━━━ Given entries
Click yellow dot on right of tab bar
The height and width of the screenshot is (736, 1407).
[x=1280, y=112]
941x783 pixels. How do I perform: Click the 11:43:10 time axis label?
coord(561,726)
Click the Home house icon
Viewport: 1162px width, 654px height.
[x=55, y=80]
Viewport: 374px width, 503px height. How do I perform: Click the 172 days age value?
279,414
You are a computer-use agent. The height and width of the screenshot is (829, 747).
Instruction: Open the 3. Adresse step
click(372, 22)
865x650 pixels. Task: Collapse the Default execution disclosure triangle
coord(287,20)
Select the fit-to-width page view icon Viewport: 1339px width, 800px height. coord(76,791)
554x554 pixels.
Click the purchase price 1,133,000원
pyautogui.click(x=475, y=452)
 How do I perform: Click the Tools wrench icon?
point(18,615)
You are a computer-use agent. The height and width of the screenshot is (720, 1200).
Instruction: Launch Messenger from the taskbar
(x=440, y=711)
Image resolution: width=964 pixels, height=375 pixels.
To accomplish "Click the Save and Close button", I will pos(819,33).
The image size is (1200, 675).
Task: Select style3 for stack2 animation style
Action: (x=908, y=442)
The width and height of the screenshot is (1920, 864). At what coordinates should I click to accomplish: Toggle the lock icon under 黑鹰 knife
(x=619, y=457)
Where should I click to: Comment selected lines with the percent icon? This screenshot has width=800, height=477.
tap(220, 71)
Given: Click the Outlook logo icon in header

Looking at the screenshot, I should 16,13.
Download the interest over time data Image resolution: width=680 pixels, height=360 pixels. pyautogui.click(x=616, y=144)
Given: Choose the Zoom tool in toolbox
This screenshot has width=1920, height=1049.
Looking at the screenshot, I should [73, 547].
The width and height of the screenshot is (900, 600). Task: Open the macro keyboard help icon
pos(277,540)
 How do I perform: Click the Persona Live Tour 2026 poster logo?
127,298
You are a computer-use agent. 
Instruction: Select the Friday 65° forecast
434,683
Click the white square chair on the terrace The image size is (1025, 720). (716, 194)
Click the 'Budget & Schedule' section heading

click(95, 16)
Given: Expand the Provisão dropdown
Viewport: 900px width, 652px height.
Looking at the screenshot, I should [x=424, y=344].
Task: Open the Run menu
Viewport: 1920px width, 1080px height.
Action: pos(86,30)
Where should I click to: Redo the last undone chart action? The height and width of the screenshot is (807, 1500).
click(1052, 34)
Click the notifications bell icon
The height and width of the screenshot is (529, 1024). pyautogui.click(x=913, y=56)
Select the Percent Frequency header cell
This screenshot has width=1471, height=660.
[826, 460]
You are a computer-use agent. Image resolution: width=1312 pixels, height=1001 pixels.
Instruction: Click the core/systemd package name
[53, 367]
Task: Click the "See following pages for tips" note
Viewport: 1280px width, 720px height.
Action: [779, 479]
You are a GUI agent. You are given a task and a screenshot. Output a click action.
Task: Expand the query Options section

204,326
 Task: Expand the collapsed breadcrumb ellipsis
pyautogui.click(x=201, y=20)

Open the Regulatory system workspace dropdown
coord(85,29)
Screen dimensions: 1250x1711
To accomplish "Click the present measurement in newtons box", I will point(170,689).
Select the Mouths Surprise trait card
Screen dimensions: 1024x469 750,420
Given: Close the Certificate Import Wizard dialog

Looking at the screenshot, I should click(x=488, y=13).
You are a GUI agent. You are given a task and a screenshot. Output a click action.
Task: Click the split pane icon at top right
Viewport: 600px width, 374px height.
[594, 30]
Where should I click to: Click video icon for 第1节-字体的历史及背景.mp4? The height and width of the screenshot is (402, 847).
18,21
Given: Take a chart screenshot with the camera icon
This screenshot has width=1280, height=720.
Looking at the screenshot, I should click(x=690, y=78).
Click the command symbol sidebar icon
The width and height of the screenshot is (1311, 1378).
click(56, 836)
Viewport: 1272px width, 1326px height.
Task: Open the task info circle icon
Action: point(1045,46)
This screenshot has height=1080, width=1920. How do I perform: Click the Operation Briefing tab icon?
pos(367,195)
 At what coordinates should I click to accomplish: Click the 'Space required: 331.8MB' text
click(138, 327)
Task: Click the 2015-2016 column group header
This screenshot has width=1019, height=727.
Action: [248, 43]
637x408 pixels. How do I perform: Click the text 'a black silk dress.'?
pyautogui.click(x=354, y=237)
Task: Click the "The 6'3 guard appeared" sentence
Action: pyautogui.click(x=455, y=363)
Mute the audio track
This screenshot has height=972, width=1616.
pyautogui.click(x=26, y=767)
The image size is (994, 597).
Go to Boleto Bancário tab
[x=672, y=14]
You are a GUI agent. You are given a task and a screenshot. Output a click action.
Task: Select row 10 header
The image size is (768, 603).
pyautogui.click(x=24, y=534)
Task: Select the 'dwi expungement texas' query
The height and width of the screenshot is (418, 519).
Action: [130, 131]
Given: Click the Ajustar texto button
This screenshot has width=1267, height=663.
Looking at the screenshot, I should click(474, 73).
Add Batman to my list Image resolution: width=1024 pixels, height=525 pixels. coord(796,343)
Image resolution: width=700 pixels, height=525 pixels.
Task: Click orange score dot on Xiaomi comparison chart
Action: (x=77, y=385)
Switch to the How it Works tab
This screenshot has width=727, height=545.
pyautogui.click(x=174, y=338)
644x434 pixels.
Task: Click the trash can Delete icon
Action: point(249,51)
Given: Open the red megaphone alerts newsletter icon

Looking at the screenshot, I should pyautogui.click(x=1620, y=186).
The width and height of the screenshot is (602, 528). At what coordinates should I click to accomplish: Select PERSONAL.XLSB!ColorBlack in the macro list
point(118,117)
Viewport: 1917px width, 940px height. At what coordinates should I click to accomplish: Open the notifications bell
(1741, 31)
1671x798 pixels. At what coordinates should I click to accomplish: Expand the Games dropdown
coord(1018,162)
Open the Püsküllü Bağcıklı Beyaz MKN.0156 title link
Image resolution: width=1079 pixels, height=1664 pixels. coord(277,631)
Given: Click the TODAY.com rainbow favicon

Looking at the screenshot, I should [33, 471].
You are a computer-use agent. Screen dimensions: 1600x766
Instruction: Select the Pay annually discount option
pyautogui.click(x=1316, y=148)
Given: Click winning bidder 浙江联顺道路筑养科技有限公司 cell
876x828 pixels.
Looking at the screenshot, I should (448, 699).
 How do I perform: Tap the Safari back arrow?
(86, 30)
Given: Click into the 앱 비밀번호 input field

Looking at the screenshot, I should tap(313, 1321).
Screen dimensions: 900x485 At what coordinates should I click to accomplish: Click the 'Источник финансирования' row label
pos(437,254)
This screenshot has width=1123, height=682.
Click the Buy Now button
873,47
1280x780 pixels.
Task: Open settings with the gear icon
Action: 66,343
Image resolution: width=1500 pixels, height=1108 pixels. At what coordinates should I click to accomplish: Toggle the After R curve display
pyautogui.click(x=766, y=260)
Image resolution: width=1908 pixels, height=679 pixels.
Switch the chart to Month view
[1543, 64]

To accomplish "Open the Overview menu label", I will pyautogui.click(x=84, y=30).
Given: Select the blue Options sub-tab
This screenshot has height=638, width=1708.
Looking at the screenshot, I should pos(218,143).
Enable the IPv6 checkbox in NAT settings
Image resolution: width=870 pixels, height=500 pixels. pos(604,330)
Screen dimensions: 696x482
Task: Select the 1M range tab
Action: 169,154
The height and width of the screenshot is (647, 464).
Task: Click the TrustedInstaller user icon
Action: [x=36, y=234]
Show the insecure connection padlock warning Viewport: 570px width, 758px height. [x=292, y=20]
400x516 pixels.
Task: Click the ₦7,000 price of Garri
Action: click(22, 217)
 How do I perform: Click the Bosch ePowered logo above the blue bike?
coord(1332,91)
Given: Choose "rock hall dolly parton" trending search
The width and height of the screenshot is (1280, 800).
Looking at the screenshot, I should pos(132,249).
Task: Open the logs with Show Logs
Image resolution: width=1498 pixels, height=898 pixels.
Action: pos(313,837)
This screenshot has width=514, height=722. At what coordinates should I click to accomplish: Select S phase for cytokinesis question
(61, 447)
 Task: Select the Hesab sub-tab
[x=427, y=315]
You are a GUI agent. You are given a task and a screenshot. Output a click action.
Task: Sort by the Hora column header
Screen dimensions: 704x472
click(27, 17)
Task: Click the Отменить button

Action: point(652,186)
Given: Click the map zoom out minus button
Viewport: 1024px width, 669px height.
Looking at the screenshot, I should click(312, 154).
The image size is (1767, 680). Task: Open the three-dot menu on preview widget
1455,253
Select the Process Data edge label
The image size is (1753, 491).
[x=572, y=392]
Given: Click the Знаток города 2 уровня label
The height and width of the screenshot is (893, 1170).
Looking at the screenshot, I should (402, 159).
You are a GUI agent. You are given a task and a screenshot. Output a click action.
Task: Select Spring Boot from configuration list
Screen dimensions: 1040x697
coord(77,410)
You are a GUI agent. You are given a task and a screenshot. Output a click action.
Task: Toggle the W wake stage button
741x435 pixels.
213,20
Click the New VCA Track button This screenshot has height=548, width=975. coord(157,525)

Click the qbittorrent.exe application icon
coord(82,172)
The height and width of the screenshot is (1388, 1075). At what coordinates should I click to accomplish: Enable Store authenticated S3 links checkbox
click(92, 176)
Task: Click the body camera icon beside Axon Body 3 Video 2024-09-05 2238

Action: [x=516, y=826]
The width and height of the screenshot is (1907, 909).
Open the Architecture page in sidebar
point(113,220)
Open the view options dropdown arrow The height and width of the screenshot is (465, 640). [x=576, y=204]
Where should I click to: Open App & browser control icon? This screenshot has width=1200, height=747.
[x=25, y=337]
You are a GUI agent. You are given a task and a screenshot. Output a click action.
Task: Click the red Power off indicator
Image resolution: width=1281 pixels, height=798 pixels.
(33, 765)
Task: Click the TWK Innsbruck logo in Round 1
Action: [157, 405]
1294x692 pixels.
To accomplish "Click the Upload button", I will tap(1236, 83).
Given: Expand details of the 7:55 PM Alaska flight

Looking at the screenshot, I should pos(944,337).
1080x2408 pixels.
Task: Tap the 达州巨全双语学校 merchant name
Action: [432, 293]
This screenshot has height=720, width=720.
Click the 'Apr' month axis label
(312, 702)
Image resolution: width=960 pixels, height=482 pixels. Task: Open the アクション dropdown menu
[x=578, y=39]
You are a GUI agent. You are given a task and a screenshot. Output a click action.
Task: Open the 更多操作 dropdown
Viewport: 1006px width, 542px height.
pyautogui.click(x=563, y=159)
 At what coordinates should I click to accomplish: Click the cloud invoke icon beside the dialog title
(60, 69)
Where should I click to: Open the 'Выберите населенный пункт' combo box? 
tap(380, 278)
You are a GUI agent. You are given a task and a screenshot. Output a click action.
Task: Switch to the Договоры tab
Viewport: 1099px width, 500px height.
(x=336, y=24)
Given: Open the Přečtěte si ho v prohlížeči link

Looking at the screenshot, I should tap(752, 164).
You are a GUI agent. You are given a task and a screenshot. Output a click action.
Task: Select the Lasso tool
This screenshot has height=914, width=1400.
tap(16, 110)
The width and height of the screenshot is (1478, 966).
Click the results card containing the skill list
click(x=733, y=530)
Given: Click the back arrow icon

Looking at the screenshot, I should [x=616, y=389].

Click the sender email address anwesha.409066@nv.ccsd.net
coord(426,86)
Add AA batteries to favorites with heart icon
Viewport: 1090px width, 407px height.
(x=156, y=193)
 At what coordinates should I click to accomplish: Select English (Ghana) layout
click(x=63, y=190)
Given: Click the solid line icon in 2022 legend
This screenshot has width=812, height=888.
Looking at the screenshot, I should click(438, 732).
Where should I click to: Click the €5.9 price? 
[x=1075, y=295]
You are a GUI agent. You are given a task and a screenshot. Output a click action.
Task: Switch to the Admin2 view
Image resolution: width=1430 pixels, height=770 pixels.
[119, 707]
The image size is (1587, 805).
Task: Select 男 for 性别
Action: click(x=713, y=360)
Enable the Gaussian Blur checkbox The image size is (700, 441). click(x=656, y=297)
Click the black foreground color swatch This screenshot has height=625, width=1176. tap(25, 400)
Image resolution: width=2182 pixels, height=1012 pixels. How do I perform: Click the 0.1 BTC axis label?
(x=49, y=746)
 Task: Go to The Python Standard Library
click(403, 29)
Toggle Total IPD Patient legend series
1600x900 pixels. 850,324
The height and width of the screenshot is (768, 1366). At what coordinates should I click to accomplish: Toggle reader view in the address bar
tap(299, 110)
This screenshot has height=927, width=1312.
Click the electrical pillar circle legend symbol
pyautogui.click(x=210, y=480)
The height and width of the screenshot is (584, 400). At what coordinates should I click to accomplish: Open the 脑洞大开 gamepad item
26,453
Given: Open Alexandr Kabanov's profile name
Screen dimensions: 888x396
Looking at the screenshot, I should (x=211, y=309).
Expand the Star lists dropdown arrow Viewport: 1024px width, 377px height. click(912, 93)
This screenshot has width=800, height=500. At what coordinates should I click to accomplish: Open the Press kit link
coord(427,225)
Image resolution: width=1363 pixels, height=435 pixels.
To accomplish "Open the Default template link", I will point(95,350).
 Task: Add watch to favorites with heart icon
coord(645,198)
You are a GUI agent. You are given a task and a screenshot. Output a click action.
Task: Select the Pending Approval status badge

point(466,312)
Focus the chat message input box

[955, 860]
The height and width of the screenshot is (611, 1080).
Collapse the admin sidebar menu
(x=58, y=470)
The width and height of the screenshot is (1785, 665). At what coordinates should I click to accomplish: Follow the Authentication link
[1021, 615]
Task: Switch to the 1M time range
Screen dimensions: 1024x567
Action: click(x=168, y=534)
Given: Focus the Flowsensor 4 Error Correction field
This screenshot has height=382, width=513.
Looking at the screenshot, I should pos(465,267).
━━━━━━
» Exercise requirements: Every line that holds the word "computer" should be copied from the records above.

» Exercise solution:
You are a computer-use agent. The height and width of the screenshot is (829, 747).
You are a computer-use agent. The height and width of the screenshot is (720, 1200).
You are a computer-use agent. 
You are a computer-use agent. Image resolution: width=1312 pixels, height=1001 pixels.
You are a computer-use agent. Screen dimensions: 1600x766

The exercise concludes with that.